Certainly, many have noticed how the AfD is suddenly not garnering or generating the attention it once was. Even the momentous decision of the Federal Office for the Protection of the Constitution on March 12 to deem the AfD grouping “the Wing” as right-wing extremist and to monitor it as a danger to democracy—and the subsequent decision by the AfD to dismantle the group—did not generate excessive headlines. The AfD’s typical trolling and disruptive tactics are widely ignored and certainly are not gaining traction. After Merkel was quarantined due to suspected coronavirus infection, a Bavarian AfD politician tweeted (subsequently removed): “Good, behind bars would be better, but this is at least a start.” There was a brief backlash, but it was quickly forgotten. Antisemitic politician Wolfgang Gedeon—so extreme that he was even kicked out of the AfD—opined that the coronavirus was created by the U.S government. Such conspiracy theorizing is getting nowhere.
And there is good reason that Germans might be turning away from populism during a pandemic and back toward their leader of fifteen years, Angela Merkel. In times like this, there appears to be a newfound appreciation for a trained physicist as leader. Although initially criticized for taking a backseat in the country’s response—the federal nature of the country played a role here—over the last few weeks, she has taken the lead in her inimitable manner. She has reassuringly but also clinically outlined the severity of the situation, stating that 60 to 70 percent of Germans could be infected. She has also calmly shut the country down—first the borders, then restrictions on the operation of businesses, and then prohibitions on mobility and meetings. The policy course has been calm, rational, and sequential. Such policy responses, coupled with the quality of the bureaucracy and the high-quality healthcare system, is one reason that Germany’s death rate (so far) has been among the lowest in the world.

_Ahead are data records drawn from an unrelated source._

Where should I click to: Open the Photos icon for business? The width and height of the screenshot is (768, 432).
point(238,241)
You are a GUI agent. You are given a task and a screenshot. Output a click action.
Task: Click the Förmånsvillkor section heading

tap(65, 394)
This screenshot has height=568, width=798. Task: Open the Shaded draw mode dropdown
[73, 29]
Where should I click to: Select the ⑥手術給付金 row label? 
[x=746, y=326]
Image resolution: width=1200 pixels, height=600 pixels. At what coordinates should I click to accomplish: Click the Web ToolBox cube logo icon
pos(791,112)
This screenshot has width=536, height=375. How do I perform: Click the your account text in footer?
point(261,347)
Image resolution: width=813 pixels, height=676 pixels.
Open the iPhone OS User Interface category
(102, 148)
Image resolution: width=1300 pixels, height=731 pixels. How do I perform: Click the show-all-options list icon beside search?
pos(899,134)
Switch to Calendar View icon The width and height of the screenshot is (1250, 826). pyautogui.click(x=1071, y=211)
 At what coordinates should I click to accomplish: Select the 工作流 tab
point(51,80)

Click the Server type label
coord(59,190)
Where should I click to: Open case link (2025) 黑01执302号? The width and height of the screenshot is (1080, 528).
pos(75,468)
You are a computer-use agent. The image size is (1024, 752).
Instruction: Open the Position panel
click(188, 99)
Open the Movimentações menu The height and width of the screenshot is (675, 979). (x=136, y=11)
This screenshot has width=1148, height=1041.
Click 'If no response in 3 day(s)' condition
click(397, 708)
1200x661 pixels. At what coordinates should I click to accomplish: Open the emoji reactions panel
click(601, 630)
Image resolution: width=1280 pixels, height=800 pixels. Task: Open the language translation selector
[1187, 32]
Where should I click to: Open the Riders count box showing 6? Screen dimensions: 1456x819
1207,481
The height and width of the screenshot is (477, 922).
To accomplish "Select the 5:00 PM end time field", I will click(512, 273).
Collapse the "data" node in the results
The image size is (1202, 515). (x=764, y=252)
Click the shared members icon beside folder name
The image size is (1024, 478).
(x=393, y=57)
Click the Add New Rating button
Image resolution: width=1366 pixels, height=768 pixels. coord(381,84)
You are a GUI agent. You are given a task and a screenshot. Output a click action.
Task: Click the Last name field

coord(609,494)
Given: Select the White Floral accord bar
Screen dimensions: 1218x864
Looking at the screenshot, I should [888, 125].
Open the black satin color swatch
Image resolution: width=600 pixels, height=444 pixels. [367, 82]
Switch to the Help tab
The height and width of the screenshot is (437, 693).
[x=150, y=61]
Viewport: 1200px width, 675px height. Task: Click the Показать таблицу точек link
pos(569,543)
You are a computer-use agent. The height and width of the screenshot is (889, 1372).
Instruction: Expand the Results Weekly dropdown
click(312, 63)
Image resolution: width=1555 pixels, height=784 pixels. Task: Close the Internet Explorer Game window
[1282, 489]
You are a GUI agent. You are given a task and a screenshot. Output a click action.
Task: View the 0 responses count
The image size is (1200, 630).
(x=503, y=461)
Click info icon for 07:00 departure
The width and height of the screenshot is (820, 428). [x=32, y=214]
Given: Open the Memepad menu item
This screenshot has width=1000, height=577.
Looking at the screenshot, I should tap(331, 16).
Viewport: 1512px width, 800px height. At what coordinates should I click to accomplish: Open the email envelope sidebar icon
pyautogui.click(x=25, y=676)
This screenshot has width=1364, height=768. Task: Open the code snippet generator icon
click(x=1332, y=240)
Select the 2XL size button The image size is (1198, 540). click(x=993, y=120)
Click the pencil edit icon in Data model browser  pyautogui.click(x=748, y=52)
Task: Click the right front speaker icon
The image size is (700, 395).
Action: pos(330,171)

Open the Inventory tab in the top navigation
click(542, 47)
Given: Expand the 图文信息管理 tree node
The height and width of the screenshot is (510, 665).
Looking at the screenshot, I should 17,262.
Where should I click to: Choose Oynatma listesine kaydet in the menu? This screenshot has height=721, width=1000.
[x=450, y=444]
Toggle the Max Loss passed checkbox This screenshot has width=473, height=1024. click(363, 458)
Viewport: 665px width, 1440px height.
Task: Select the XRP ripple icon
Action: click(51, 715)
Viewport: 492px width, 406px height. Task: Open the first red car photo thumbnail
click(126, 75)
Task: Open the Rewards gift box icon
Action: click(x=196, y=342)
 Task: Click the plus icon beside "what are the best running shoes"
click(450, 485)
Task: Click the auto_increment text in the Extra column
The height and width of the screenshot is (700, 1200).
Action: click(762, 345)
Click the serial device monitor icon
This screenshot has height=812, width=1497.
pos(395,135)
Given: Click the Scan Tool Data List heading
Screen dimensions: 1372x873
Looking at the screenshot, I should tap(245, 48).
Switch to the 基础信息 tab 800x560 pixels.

The contrast to populists in power such as Boris Johnson, who hesitated for quite some time to shut Britain down and especially Donald Trump, who long denied the severity of the crisis caused by the “foreign,” “Chinese,” or “Wuhan” virus but who changed his tune last week and again this week, most recently advocating (against medical advice) for a re-opening of the country by Easter, is profound. Of course, only time will tell if the coronavirus and economic downturn truly will slow down or reverse the momentum of right-wing populism. But the signs are there—at least in Germany—and parties like the AfD have next to nothing productive to add at the current time.
 Pippa Norris and Ronald Inglehart, Cultural Backlash: Trump, Brexit, and the Rise of Authoritarian Populism (New York: Cambridge University Press, 2018).